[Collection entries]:
begin
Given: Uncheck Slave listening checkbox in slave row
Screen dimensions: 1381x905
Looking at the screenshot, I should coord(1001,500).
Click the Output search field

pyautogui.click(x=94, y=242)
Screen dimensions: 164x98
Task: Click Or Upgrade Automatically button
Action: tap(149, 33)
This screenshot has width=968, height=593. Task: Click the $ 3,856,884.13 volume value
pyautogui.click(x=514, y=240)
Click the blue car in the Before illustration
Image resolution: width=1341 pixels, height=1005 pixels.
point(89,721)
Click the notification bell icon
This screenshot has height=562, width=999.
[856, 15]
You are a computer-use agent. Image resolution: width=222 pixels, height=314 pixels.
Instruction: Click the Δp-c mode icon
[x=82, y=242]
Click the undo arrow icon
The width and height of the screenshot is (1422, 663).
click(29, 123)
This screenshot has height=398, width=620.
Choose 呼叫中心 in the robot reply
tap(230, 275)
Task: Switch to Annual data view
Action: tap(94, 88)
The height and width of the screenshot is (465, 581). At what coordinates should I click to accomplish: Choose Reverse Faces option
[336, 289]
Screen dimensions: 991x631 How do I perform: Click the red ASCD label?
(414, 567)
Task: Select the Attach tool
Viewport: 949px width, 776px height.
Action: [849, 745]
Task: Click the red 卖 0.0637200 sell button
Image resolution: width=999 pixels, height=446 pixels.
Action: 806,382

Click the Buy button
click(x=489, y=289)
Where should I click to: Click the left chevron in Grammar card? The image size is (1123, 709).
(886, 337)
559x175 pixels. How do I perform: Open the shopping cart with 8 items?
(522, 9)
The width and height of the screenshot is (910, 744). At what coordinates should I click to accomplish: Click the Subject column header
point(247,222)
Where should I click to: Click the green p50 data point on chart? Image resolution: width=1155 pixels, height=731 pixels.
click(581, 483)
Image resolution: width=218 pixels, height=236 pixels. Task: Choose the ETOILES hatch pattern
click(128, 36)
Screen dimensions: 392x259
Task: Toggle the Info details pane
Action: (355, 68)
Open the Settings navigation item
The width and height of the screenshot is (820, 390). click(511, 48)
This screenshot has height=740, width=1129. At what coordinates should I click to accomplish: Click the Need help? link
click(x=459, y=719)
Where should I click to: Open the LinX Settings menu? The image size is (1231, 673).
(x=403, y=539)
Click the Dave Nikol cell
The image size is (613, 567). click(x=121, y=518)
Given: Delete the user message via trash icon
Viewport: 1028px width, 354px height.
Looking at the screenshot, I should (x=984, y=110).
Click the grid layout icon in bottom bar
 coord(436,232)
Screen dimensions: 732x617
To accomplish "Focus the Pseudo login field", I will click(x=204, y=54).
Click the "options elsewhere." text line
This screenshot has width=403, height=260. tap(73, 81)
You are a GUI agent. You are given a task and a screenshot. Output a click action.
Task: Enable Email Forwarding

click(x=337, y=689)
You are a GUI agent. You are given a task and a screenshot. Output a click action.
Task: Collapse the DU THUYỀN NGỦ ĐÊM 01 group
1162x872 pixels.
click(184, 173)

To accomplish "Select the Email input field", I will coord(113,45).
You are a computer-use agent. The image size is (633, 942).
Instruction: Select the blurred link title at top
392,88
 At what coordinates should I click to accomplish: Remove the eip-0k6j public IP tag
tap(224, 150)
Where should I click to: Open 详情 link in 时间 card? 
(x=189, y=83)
end
[Stated task]:
Copy out everything in the data from the line with "Task: Click the red 卖 0.0637200 sell button" down to the line with "click(184, 173)", both lines included, keeping every line as it is.

[Task solution]:
Task: Click the red 卖 0.0637200 sell button
Image resolution: width=999 pixels, height=446 pixels.
Action: 806,382

Click the Buy button
click(x=489, y=289)
Where should I click to: Click the left chevron in Grammar card? The image size is (1123, 709).
(886, 337)
559x175 pixels. How do I perform: Open the shopping cart with 8 items?
(522, 9)
The width and height of the screenshot is (910, 744). At what coordinates should I click to accomplish: Click the Subject column header
point(247,222)
Where should I click to: Click the green p50 data point on chart? Image resolution: width=1155 pixels, height=731 pixels.
click(581, 483)
Image resolution: width=218 pixels, height=236 pixels. Task: Choose the ETOILES hatch pattern
click(128, 36)
Screen dimensions: 392x259
Task: Toggle the Info details pane
Action: (355, 68)
Open the Settings navigation item
The width and height of the screenshot is (820, 390). click(511, 48)
This screenshot has height=740, width=1129. At what coordinates should I click to accomplish: Click the Need help? link
click(x=459, y=719)
Where should I click to: Open the LinX Settings menu? The image size is (1231, 673).
(x=403, y=539)
Click the Dave Nikol cell
The image size is (613, 567). click(x=121, y=518)
Given: Delete the user message via trash icon
Viewport: 1028px width, 354px height.
Looking at the screenshot, I should (x=984, y=110).
Click the grid layout icon in bottom bar
 coord(436,232)
Screen dimensions: 732x617
To accomplish "Focus the Pseudo login field", I will click(x=204, y=54).
Click the "options elsewhere." text line
This screenshot has width=403, height=260. tap(73, 81)
You are a GUI agent. You are given a task and a screenshot. Output a click action.
Task: Enable Email Forwarding

click(x=337, y=689)
You are a GUI agent. You are given a task and a screenshot. Output a click action.
Task: Collapse the DU THUYỀN NGỦ ĐÊM 01 group
1162x872 pixels.
click(184, 173)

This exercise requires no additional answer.